# Work task:
Starting at the line that contains "Identify the location of size-value-cell: 85." and ending at the line that contains "pixels, height=905 pixels.", put each line of the items below into a JSON list of strings, one string per line, leaving out blank lines.

# Records supplied:
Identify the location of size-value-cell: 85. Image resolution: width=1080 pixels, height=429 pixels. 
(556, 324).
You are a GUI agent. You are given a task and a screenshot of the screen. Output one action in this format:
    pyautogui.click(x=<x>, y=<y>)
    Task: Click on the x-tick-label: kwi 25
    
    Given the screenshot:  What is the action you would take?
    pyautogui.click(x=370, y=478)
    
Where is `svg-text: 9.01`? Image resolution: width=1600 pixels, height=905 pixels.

---

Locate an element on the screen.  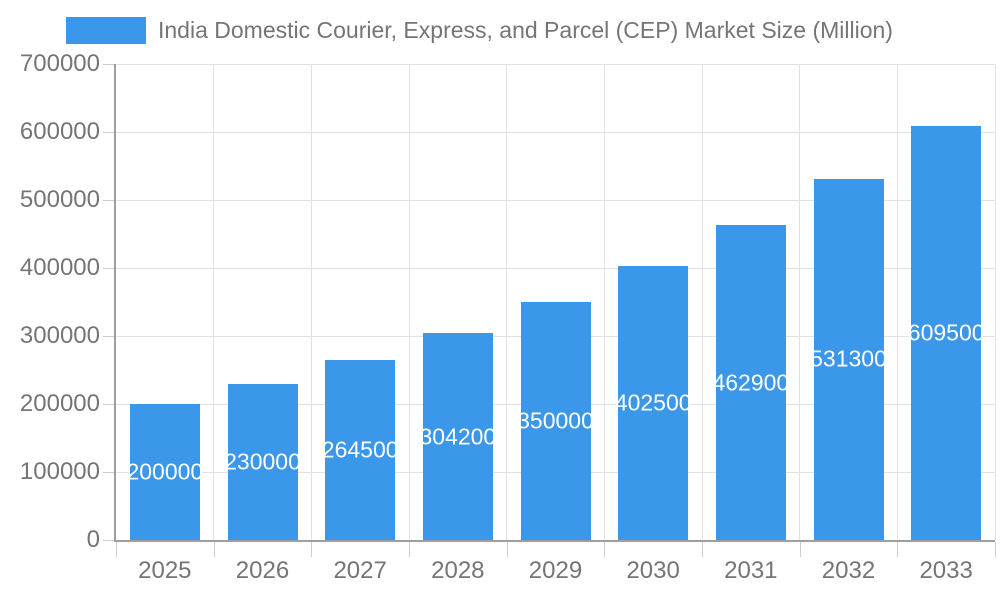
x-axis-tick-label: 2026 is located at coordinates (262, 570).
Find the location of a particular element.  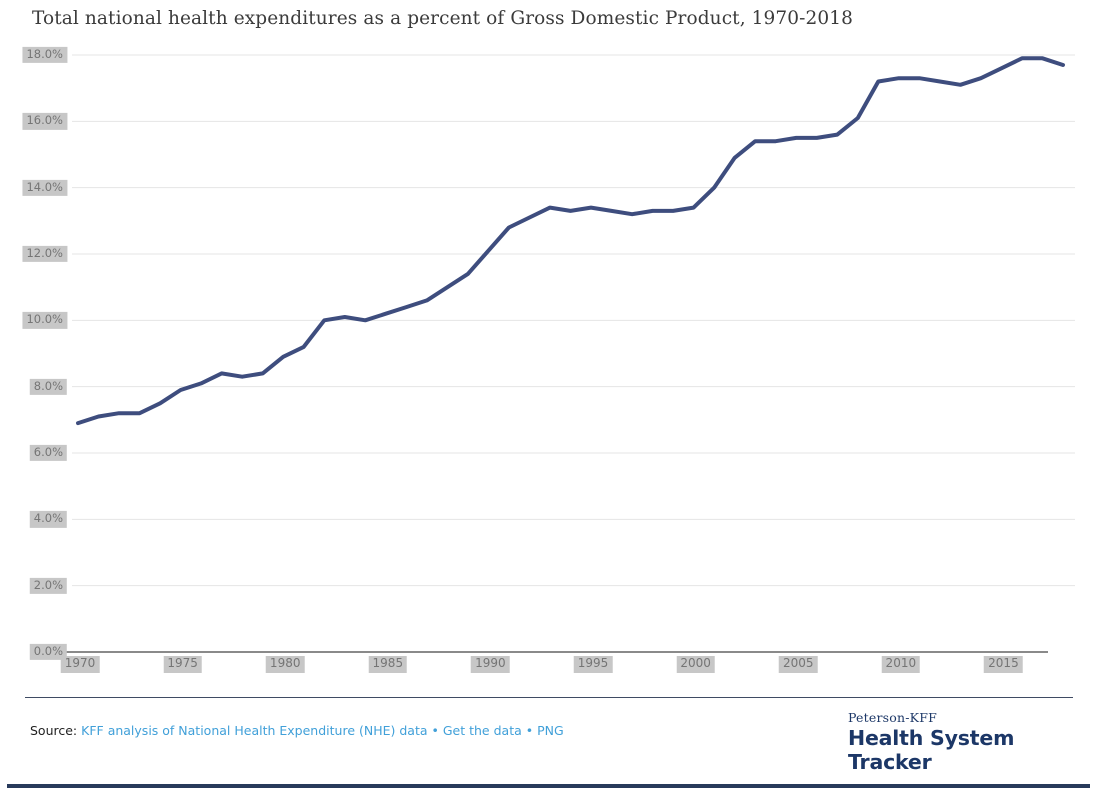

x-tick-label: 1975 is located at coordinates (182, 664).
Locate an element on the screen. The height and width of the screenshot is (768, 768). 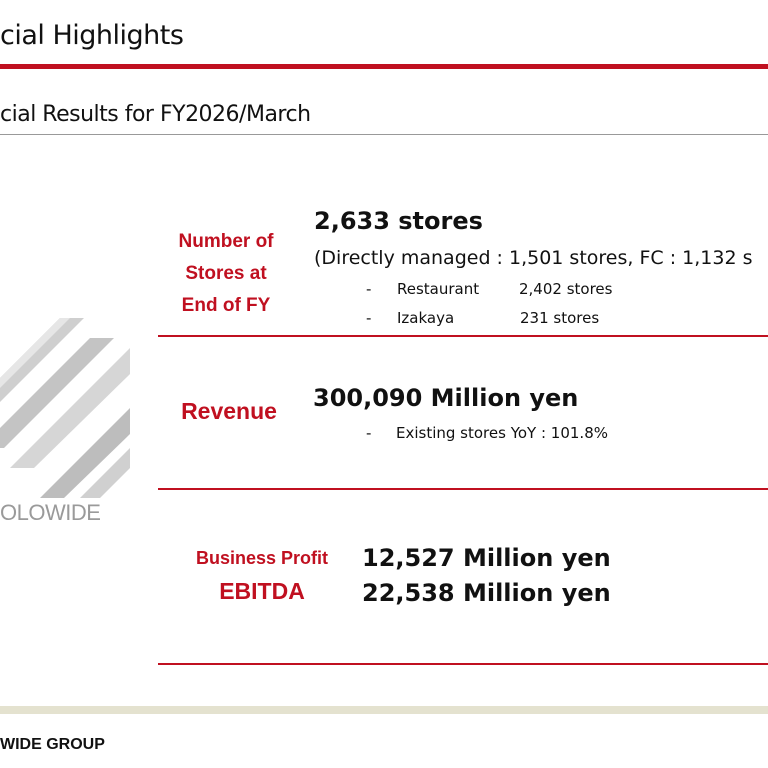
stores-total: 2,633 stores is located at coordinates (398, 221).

---

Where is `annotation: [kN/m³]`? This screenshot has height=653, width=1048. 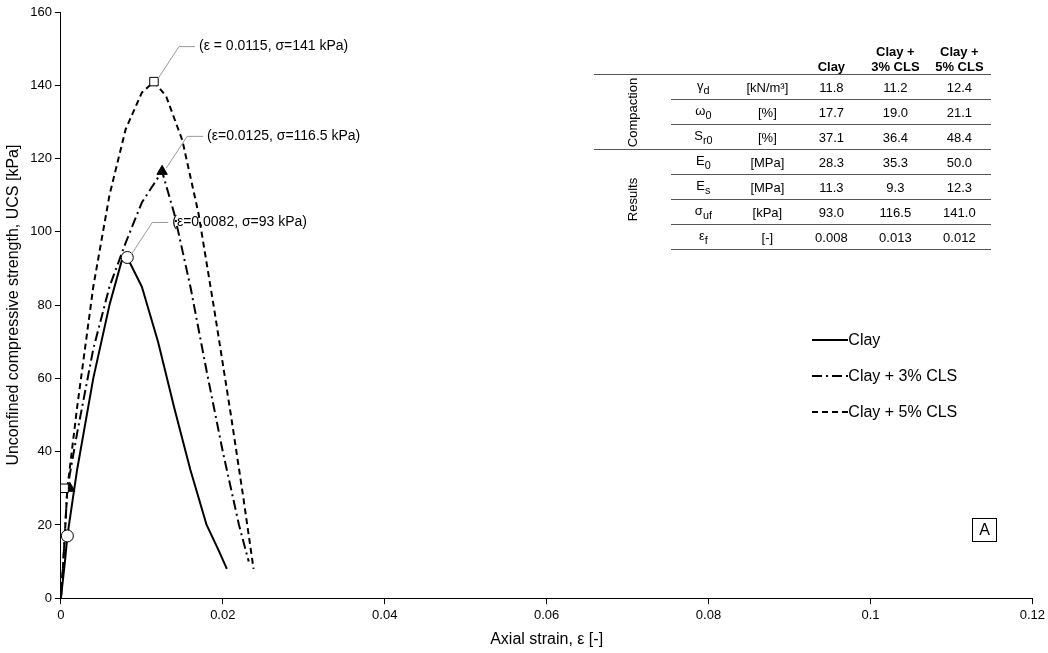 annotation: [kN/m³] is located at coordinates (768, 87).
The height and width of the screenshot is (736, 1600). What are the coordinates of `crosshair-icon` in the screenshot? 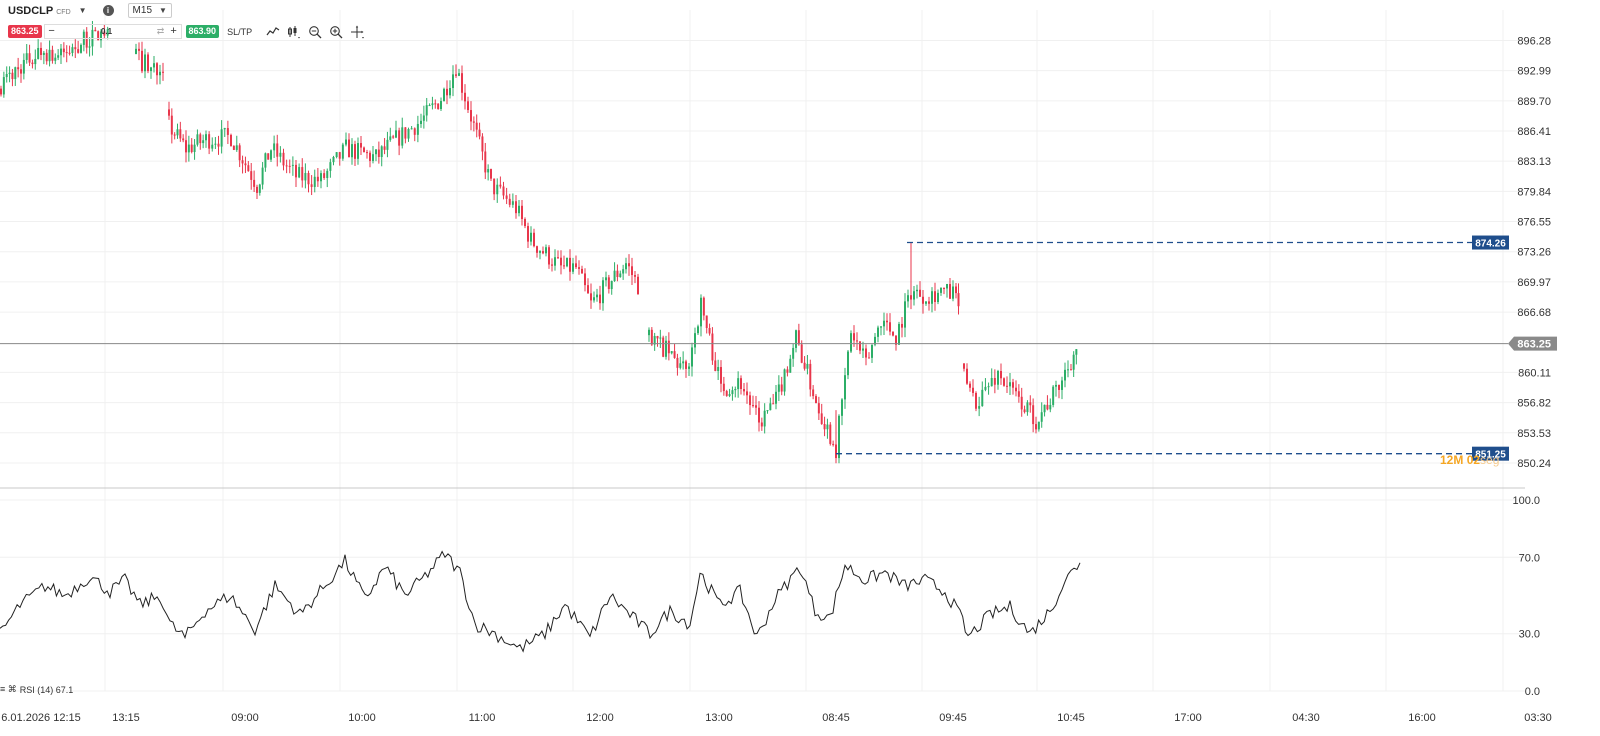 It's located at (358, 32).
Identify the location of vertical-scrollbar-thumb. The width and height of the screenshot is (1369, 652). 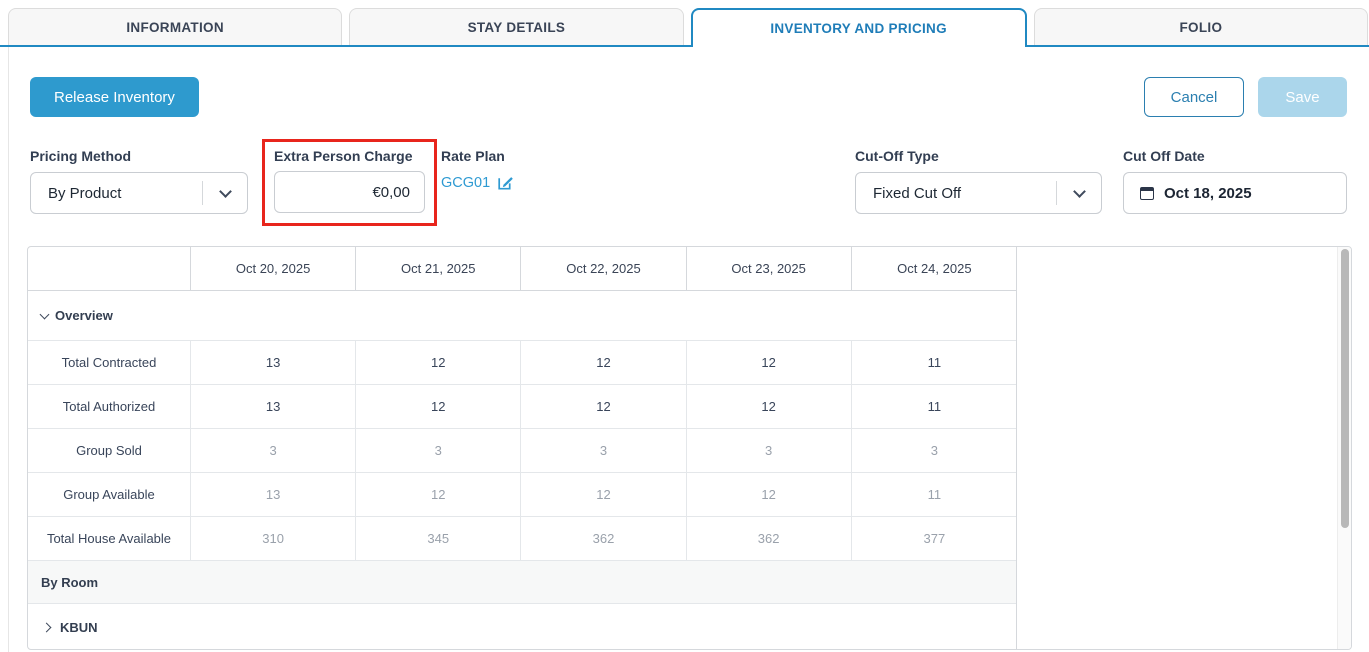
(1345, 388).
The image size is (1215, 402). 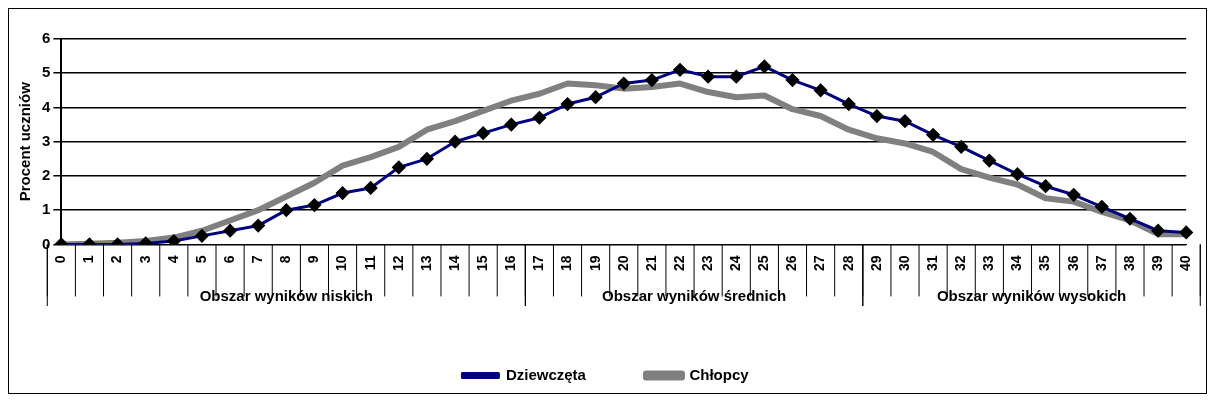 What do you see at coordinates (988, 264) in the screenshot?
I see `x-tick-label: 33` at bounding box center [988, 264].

# Answer area:
[
  "Identify the location of size-value-cell: 85. Image resolution: width=1080 pixels, height=429 pixels. ",
  "(556, 324).",
  "You are a GUI agent. You are given a task and a screenshot of the screen. Output one action in this format:",
  "    pyautogui.click(x=<x>, y=<y>)",
  "    Task: Click on the x-tick-label: kwi 25",
  "    Given the screenshot:  What is the action you would take?",
  "    pyautogui.click(x=370, y=478)",
  "Where is `svg-text: 9.01`? Image resolution: width=1600 pixels, height=905 pixels."
]